118. 118.01.Intracellulaire gehalte aan Na-ionen in de rusttoestand van de cel: A. Binnen de celconcentratie lager dan buiten de cel;B. De concentratie van ionen is aan beide zijden van het membraan hetzelfde onder de invloed van K / Na-ATPase;B. In de cel is de concentratie groter dan buiten de cel.
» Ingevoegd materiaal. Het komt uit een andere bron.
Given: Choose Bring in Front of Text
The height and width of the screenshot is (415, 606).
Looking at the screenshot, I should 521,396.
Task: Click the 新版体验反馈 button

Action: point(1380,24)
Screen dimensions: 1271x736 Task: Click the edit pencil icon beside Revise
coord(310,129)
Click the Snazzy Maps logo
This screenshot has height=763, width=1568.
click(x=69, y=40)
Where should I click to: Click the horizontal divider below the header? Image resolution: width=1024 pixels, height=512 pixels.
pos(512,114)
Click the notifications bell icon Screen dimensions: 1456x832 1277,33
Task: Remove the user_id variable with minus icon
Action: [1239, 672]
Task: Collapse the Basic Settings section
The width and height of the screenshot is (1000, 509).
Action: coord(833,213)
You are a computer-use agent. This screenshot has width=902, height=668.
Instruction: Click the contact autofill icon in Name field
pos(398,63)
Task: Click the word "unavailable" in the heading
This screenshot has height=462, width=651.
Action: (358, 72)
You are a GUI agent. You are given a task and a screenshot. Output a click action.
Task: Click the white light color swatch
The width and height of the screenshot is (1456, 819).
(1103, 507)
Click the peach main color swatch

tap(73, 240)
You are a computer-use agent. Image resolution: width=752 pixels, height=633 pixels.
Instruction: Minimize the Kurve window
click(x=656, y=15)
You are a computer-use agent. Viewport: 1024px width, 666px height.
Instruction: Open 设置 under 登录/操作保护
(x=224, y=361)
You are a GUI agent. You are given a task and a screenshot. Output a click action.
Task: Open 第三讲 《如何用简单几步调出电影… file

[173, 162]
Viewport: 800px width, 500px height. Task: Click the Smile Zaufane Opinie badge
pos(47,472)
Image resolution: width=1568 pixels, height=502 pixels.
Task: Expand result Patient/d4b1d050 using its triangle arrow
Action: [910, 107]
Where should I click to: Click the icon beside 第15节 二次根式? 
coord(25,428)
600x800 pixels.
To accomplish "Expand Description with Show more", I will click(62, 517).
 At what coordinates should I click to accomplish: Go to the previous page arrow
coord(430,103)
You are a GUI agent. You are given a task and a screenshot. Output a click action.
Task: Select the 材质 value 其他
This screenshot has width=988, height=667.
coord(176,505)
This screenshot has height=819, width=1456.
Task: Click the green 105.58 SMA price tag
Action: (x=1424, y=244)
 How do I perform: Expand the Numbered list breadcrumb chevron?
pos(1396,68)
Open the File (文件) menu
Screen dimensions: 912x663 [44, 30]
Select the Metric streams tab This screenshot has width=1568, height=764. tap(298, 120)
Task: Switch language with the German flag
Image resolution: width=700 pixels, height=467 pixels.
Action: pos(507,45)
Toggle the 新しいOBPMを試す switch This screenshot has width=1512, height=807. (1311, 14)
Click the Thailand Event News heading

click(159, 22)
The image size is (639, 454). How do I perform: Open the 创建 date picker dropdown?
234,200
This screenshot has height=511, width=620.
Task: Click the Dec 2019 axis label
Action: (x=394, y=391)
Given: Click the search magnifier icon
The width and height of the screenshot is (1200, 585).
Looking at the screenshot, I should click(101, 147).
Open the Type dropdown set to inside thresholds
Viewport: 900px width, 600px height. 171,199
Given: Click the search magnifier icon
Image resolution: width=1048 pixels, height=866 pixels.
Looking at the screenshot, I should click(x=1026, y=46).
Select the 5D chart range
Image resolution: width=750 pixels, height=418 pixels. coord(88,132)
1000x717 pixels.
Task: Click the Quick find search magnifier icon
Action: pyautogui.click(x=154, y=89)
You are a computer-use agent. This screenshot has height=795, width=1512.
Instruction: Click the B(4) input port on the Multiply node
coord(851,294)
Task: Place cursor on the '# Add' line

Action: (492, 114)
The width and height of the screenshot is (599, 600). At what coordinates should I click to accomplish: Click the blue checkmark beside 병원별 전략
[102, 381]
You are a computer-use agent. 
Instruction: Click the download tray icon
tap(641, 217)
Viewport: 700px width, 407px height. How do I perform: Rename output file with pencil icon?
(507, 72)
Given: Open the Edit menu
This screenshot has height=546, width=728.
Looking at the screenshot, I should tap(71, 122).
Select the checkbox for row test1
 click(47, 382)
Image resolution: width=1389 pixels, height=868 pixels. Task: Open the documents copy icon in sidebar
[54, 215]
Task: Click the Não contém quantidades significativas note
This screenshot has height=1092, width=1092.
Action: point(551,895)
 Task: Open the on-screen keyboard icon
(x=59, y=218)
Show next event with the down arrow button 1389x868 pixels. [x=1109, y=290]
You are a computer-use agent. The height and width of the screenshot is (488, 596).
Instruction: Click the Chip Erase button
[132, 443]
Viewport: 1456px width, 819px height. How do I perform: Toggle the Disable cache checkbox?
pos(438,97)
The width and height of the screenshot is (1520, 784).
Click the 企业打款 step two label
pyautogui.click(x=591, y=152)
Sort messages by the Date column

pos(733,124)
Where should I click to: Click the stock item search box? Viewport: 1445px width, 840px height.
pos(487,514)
119. 119.01.Myogene regulatie van hartactiviteit en factoren voor de realisatie ervan: A. Mechanoreceptoren van de boezems en linker ventrikel;B. Rekken van de hartkamers in de receptorzones;B. Afhankelijkheid van de samentrekkingskracht op de druk in de aorta;D. Invloed van de vagus en sympathische zenuwen;D. Effect van chemoreceptorzones in halsslagaders;E. Schildklierhormonen;G. Elektrolyten.
a) waar A, B, D
120. 120.01.Neurogene regulering van de hartactiviteit en factoren van de uitvoering ervan: A. Mechanoreceptoren atriale en linker ventrikel;B. Rekken van de hartkamers in de receptorzones;B. Afhankelijkheid van de samentrekkingskracht op de druk in de aorta;D. Invloed van de vagus en sympathische zenuwen;D. Effect van chemoreceptorzones in halsslagaders;E. Schildklierhormonen;G. Elektrolyten.